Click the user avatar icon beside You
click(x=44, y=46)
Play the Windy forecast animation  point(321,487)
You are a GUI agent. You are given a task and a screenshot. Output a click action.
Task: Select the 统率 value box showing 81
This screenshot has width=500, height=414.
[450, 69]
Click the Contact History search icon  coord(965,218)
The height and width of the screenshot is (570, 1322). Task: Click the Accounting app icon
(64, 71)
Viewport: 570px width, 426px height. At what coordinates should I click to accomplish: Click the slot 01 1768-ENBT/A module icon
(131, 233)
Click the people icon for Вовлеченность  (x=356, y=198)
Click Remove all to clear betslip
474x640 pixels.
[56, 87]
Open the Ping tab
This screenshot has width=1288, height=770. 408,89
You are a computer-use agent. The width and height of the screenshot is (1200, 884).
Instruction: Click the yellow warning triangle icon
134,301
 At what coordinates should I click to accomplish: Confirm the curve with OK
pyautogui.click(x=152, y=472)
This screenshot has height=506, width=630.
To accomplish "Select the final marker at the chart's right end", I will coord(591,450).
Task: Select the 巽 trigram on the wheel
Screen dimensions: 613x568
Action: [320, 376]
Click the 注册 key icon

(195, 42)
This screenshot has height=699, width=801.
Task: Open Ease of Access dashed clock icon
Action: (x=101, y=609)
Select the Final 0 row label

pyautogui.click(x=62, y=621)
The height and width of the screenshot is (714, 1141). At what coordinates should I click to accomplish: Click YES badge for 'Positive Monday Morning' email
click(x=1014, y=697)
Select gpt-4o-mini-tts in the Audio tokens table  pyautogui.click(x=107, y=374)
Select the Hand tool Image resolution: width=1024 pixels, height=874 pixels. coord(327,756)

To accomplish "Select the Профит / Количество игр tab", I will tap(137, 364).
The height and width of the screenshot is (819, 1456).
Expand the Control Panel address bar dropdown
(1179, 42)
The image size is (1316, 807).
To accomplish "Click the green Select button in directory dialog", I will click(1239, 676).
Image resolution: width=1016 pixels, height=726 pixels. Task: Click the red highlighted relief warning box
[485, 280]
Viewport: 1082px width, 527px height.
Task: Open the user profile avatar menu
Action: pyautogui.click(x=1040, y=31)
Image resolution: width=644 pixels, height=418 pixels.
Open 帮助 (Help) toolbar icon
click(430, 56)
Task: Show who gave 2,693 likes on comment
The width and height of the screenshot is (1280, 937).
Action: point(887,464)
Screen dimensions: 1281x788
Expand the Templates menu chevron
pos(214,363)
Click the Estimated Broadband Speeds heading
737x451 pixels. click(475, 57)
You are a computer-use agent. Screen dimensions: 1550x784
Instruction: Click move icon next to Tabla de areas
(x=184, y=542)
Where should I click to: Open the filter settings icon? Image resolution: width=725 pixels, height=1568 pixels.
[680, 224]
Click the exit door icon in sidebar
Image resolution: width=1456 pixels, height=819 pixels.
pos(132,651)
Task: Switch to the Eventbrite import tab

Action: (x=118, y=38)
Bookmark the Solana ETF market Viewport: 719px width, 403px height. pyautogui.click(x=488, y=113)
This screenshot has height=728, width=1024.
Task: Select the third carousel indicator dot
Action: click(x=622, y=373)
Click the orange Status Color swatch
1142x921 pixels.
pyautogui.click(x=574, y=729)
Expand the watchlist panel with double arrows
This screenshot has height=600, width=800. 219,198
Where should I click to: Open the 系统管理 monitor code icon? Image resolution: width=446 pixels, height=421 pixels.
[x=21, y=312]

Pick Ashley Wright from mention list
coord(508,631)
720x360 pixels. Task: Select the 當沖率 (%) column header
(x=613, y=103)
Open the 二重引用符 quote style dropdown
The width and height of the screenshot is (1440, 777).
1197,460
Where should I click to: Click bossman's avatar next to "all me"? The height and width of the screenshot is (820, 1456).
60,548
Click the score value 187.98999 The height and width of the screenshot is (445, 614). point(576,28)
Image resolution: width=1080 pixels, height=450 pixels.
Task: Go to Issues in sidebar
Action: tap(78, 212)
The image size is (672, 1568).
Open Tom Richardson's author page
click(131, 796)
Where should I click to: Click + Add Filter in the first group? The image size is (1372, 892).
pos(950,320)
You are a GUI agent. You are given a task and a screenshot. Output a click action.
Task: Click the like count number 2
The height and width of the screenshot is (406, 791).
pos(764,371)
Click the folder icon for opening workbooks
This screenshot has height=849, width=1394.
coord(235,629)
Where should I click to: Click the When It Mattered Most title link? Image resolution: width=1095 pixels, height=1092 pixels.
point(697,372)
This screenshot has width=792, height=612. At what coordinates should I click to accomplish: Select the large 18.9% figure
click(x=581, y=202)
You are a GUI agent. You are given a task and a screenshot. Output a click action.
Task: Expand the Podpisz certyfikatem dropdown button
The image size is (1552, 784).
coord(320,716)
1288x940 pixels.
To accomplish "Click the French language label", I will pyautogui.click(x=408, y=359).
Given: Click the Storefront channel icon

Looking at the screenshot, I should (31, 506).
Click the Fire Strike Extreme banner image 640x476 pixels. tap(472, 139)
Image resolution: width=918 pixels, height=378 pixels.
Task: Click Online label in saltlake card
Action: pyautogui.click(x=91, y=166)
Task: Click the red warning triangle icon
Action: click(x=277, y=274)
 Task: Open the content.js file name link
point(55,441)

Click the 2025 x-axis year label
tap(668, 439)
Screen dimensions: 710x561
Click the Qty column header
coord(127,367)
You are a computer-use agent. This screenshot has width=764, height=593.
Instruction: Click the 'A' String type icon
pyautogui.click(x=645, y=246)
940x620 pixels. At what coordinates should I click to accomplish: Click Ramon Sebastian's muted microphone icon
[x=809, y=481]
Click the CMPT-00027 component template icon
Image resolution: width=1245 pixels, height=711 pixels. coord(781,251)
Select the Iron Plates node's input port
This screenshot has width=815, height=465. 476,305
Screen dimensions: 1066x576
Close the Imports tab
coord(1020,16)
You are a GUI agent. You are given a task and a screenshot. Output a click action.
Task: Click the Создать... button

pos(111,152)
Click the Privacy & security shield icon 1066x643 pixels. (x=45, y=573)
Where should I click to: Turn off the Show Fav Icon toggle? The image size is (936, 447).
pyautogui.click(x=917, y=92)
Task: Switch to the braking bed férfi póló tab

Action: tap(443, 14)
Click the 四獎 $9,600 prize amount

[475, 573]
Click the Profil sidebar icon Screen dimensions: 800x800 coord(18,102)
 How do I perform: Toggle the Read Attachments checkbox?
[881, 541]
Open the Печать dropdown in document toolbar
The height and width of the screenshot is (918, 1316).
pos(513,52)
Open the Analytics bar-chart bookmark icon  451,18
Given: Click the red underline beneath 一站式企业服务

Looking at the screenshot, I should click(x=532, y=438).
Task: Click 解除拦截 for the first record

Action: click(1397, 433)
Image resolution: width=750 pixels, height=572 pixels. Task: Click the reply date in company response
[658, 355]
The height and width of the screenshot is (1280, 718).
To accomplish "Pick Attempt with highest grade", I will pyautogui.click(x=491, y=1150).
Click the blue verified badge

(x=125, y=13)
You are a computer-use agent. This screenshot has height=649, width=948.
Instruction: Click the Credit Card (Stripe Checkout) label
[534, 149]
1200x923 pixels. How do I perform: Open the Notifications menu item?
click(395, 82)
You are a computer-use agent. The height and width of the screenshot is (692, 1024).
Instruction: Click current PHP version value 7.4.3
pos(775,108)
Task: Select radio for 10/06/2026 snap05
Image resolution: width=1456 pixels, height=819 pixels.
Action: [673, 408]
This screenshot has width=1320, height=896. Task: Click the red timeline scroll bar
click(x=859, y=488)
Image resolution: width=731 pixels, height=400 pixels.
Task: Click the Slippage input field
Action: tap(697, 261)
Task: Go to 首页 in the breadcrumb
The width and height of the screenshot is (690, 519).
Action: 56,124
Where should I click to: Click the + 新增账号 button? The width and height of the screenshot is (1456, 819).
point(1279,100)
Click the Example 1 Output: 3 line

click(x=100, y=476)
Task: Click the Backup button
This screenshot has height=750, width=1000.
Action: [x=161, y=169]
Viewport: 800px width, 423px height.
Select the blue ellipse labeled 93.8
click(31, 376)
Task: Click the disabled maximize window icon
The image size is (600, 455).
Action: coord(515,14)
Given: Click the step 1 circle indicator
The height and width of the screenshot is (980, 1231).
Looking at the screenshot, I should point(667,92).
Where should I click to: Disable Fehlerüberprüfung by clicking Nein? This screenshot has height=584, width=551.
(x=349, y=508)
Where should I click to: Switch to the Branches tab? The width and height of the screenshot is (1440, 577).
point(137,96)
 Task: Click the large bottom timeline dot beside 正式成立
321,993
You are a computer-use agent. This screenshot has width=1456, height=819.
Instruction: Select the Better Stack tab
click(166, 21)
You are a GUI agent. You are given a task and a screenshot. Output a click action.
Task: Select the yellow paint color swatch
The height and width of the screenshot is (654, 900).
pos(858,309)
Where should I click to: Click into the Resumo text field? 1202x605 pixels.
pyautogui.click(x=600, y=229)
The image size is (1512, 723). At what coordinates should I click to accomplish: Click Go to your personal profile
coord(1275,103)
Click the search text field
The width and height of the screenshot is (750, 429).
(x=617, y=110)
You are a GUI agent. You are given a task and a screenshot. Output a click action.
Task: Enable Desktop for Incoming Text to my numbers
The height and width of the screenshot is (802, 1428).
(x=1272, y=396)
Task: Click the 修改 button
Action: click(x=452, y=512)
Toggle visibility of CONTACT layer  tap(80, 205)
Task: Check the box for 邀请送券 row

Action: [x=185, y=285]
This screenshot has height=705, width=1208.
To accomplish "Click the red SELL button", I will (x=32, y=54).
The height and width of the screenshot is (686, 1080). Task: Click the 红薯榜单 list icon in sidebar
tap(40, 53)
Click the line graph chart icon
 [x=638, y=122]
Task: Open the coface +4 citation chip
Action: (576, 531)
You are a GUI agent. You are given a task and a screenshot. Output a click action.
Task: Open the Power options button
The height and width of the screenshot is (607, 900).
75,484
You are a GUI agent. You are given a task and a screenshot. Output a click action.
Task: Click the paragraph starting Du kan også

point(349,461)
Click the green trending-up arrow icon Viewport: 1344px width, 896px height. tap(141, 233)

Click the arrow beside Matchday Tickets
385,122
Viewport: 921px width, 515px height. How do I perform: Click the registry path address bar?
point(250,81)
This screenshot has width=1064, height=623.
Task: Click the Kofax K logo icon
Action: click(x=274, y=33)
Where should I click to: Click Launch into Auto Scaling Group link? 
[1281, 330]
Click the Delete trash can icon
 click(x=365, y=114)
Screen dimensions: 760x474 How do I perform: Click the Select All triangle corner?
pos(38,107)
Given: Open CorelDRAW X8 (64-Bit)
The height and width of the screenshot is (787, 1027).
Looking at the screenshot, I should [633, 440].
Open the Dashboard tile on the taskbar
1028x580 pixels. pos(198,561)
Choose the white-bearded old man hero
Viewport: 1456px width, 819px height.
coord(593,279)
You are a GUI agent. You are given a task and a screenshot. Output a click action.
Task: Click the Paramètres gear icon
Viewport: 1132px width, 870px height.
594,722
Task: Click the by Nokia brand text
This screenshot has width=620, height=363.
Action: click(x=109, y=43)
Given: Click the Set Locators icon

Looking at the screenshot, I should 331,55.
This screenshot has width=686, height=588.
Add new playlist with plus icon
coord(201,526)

----------

*The problem*.
Reproduce word for word the material above, starting with the line that has "Task: Click 解除拦截 for the first record" and stopping after the line that has "Given: Click the step 1 circle indicator".

*Answer box*.
Task: Click 解除拦截 for the first record

Action: click(1397, 433)
Image resolution: width=750 pixels, height=572 pixels. Task: Click the reply date in company response
[658, 355]
The height and width of the screenshot is (1280, 718).
To accomplish "Pick Attempt with highest grade", I will pyautogui.click(x=491, y=1150).
Click the blue verified badge

(x=125, y=13)
You are a computer-use agent. This screenshot has height=649, width=948.
Instruction: Click the Credit Card (Stripe Checkout) label
[534, 149]
1200x923 pixels. How do I perform: Open the Notifications menu item?
click(395, 82)
You are a computer-use agent. The height and width of the screenshot is (692, 1024).
Instruction: Click current PHP version value 7.4.3
pos(775,108)
Task: Select radio for 10/06/2026 snap05
Image resolution: width=1456 pixels, height=819 pixels.
Action: [673, 408]
This screenshot has width=1320, height=896. Task: Click the red timeline scroll bar
click(x=859, y=488)
Image resolution: width=731 pixels, height=400 pixels.
Task: Click the Slippage input field
Action: tap(697, 261)
Task: Go to 首页 in the breadcrumb
The width and height of the screenshot is (690, 519).
Action: 56,124
Where should I click to: Click the + 新增账号 button? The width and height of the screenshot is (1456, 819).
point(1279,100)
Click the Example 1 Output: 3 line

click(x=100, y=476)
Task: Click the Backup button
This screenshot has height=750, width=1000.
Action: [x=161, y=169]
Viewport: 800px width, 423px height.
Select the blue ellipse labeled 93.8
click(31, 376)
Task: Click the disabled maximize window icon
The image size is (600, 455).
Action: coord(515,14)
Given: Click the step 1 circle indicator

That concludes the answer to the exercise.